## [DATA SECTION]

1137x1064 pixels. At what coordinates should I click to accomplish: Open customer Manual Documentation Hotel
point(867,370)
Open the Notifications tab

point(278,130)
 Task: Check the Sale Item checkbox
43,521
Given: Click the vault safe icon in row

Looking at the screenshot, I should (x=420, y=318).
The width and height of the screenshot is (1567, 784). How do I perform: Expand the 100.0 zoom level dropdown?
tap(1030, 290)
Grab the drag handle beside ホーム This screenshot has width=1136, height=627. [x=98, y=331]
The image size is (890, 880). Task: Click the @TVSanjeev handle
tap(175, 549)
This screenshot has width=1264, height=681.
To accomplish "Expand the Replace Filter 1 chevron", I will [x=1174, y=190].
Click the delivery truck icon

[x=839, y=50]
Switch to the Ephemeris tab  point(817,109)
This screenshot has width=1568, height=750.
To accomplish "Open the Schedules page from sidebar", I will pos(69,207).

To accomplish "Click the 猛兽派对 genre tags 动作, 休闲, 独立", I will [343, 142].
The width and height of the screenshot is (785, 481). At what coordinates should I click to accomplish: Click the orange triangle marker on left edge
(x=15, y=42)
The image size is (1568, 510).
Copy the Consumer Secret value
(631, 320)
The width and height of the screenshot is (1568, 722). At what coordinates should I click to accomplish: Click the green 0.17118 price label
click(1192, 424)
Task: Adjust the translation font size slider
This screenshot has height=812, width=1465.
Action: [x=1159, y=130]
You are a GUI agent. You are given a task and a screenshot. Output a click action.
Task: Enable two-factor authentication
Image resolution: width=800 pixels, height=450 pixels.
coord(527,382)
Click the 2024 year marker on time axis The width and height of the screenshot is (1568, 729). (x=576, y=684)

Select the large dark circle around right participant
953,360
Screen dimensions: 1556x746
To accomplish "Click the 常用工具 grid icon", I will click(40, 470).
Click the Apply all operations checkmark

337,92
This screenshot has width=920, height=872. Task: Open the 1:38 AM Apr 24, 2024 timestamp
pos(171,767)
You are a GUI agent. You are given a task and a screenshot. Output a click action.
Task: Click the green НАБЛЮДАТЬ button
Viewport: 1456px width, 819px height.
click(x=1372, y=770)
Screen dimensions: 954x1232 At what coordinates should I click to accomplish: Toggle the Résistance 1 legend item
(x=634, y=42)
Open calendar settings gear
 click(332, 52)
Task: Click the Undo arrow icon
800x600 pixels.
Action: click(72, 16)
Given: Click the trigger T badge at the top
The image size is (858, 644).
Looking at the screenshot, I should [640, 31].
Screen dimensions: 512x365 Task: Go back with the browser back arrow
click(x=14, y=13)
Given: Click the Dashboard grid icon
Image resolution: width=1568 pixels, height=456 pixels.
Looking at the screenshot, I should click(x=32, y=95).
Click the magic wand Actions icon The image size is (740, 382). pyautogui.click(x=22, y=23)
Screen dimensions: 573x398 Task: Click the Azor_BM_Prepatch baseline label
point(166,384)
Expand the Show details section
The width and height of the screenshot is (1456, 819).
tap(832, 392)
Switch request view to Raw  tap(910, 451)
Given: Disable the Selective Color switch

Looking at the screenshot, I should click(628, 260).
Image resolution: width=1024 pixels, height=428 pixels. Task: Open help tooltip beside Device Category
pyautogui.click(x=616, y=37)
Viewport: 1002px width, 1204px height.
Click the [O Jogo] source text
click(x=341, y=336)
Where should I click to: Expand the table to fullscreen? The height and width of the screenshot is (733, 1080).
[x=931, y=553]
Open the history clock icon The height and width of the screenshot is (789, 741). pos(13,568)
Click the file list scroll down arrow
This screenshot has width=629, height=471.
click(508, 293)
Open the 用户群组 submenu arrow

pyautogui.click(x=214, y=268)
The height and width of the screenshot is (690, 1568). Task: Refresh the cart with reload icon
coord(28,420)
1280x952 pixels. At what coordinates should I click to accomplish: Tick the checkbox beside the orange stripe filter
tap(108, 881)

## [WHAT TO PRODUCE]
The entire listing above, every line of it, should be copied out exactly.

## [RESPONSE TO THE EXERCISE]
1137x1064 pixels. At what coordinates should I click to accomplish: Open customer Manual Documentation Hotel
point(867,370)
Open the Notifications tab

point(278,130)
 Task: Check the Sale Item checkbox
43,521
Given: Click the vault safe icon in row

Looking at the screenshot, I should (x=420, y=318).
The width and height of the screenshot is (1567, 784). How do I perform: Expand the 100.0 zoom level dropdown?
tap(1030, 290)
Grab the drag handle beside ホーム This screenshot has width=1136, height=627. [x=98, y=331]
The image size is (890, 880). Task: Click the @TVSanjeev handle
tap(175, 549)
This screenshot has width=1264, height=681.
To accomplish "Expand the Replace Filter 1 chevron", I will [x=1174, y=190].
Click the delivery truck icon

[x=839, y=50]
Switch to the Ephemeris tab  point(817,109)
This screenshot has width=1568, height=750.
To accomplish "Open the Schedules page from sidebar", I will pos(69,207).

To accomplish "Click the 猛兽派对 genre tags 动作, 休闲, 独立", I will [343, 142].
The width and height of the screenshot is (785, 481). At what coordinates should I click to accomplish: Click the orange triangle marker on left edge
(x=15, y=42)
The image size is (1568, 510).
Copy the Consumer Secret value
(631, 320)
The width and height of the screenshot is (1568, 722). At what coordinates should I click to accomplish: Click the green 0.17118 price label
click(1192, 424)
Task: Adjust the translation font size slider
This screenshot has height=812, width=1465.
Action: [x=1159, y=130]
You are a GUI agent. You are given a task and a screenshot. Output a click action.
Task: Enable two-factor authentication
Image resolution: width=800 pixels, height=450 pixels.
coord(527,382)
Click the 2024 year marker on time axis The width and height of the screenshot is (1568, 729). (x=576, y=684)

Select the large dark circle around right participant
953,360
Screen dimensions: 1556x746
To accomplish "Click the 常用工具 grid icon", I will click(40, 470).
Click the Apply all operations checkmark

337,92
This screenshot has width=920, height=872. Task: Open the 1:38 AM Apr 24, 2024 timestamp
pos(171,767)
You are a GUI agent. You are given a task and a screenshot. Output a click action.
Task: Click the green НАБЛЮДАТЬ button
Viewport: 1456px width, 819px height.
click(x=1372, y=770)
Screen dimensions: 954x1232 At what coordinates should I click to accomplish: Toggle the Résistance 1 legend item
(x=634, y=42)
Open calendar settings gear
 click(332, 52)
Task: Click the Undo arrow icon
800x600 pixels.
Action: click(72, 16)
Given: Click the trigger T badge at the top
The image size is (858, 644).
Looking at the screenshot, I should [640, 31].
Screen dimensions: 512x365 Task: Go back with the browser back arrow
click(x=14, y=13)
Given: Click the Dashboard grid icon
Image resolution: width=1568 pixels, height=456 pixels.
Looking at the screenshot, I should click(x=32, y=95).
Click the magic wand Actions icon The image size is (740, 382). pyautogui.click(x=22, y=23)
Screen dimensions: 573x398 Task: Click the Azor_BM_Prepatch baseline label
point(166,384)
Expand the Show details section
The width and height of the screenshot is (1456, 819).
tap(832, 392)
Switch request view to Raw  tap(910, 451)
Given: Disable the Selective Color switch

Looking at the screenshot, I should click(628, 260).
Image resolution: width=1024 pixels, height=428 pixels. Task: Open help tooltip beside Device Category
pyautogui.click(x=616, y=37)
Viewport: 1002px width, 1204px height.
Click the [O Jogo] source text
click(x=341, y=336)
Where should I click to: Expand the table to fullscreen? The height and width of the screenshot is (733, 1080).
[x=931, y=553]
Open the history clock icon The height and width of the screenshot is (789, 741). pos(13,568)
Click the file list scroll down arrow
This screenshot has width=629, height=471.
click(508, 293)
Open the 用户群组 submenu arrow

pyautogui.click(x=214, y=268)
The height and width of the screenshot is (690, 1568). Task: Refresh the cart with reload icon
coord(28,420)
1280x952 pixels. At what coordinates should I click to accomplish: Tick the checkbox beside the orange stripe filter
tap(108, 881)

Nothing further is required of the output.